Dataset content
____________________

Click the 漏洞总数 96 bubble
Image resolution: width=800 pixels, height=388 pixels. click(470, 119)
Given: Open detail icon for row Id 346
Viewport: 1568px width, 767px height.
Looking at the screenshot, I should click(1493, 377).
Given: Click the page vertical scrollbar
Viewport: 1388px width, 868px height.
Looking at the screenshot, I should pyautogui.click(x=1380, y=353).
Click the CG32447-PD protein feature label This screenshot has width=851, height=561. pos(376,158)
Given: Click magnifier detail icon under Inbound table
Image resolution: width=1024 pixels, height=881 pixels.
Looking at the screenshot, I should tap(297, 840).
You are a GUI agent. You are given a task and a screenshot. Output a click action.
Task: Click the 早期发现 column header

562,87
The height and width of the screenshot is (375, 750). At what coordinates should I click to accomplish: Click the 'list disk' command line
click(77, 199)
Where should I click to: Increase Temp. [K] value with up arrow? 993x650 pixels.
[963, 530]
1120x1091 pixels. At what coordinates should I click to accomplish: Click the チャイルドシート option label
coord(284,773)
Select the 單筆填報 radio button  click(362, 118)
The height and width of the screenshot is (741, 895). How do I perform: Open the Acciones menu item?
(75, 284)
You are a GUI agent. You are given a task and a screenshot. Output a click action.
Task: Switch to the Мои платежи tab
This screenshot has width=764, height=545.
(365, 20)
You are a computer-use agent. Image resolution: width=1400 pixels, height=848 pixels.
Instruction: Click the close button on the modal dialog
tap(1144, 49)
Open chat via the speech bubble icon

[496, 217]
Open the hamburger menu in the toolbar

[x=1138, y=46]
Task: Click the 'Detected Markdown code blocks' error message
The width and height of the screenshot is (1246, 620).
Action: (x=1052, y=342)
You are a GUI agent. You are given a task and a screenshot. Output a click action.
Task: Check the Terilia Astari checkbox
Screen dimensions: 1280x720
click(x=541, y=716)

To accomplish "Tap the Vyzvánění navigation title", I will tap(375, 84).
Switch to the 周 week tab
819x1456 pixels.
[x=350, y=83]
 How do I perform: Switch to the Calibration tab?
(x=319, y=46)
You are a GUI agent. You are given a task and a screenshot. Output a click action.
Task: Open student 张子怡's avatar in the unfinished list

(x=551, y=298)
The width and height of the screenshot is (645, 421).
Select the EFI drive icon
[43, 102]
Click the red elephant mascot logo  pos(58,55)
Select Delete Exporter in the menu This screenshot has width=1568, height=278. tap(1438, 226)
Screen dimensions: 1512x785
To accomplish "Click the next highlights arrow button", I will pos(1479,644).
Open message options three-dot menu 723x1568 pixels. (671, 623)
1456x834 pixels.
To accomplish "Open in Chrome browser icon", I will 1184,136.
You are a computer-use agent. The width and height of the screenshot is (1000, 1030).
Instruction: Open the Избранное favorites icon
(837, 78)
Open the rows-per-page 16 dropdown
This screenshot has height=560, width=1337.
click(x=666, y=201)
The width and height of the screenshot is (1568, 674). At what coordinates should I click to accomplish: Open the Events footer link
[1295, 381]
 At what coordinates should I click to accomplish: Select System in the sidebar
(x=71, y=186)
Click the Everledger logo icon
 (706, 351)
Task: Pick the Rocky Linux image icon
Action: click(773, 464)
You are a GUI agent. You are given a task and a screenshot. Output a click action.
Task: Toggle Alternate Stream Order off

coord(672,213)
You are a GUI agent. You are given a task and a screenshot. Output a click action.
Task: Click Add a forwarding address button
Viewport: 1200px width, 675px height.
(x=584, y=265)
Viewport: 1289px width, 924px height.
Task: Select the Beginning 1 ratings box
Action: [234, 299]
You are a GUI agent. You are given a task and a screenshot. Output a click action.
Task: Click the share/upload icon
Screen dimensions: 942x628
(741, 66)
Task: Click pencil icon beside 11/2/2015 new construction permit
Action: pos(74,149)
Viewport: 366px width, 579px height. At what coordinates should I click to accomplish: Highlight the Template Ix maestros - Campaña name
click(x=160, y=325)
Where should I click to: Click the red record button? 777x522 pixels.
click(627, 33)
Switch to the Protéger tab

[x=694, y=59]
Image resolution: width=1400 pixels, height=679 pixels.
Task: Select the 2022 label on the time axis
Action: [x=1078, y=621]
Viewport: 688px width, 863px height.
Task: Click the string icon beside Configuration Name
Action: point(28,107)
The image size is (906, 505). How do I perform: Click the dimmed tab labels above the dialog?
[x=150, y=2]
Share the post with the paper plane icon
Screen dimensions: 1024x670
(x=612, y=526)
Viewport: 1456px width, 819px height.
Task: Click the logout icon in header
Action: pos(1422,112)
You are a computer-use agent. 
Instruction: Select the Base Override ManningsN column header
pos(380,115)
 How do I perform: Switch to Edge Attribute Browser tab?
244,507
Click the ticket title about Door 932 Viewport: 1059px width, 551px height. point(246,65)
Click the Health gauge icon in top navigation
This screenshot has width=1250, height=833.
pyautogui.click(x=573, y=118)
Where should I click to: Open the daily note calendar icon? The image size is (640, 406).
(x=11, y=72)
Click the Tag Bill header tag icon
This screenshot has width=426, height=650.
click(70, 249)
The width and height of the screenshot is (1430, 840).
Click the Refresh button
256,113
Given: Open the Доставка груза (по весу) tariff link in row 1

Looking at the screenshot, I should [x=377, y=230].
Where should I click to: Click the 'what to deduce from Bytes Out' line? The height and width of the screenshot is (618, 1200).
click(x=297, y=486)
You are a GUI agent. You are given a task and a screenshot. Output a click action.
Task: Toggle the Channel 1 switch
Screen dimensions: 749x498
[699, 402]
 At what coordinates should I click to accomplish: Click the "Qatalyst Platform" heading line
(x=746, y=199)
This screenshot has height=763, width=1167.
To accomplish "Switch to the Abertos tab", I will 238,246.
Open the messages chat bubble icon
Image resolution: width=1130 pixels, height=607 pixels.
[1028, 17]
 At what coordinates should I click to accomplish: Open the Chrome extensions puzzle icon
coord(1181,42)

____________________

Work to complete
Search the data for the word "detail" and copy each line where it appears.

Response
Given: Open detail icon for row Id 346
Given: Click magnifier detail icon under Inbound table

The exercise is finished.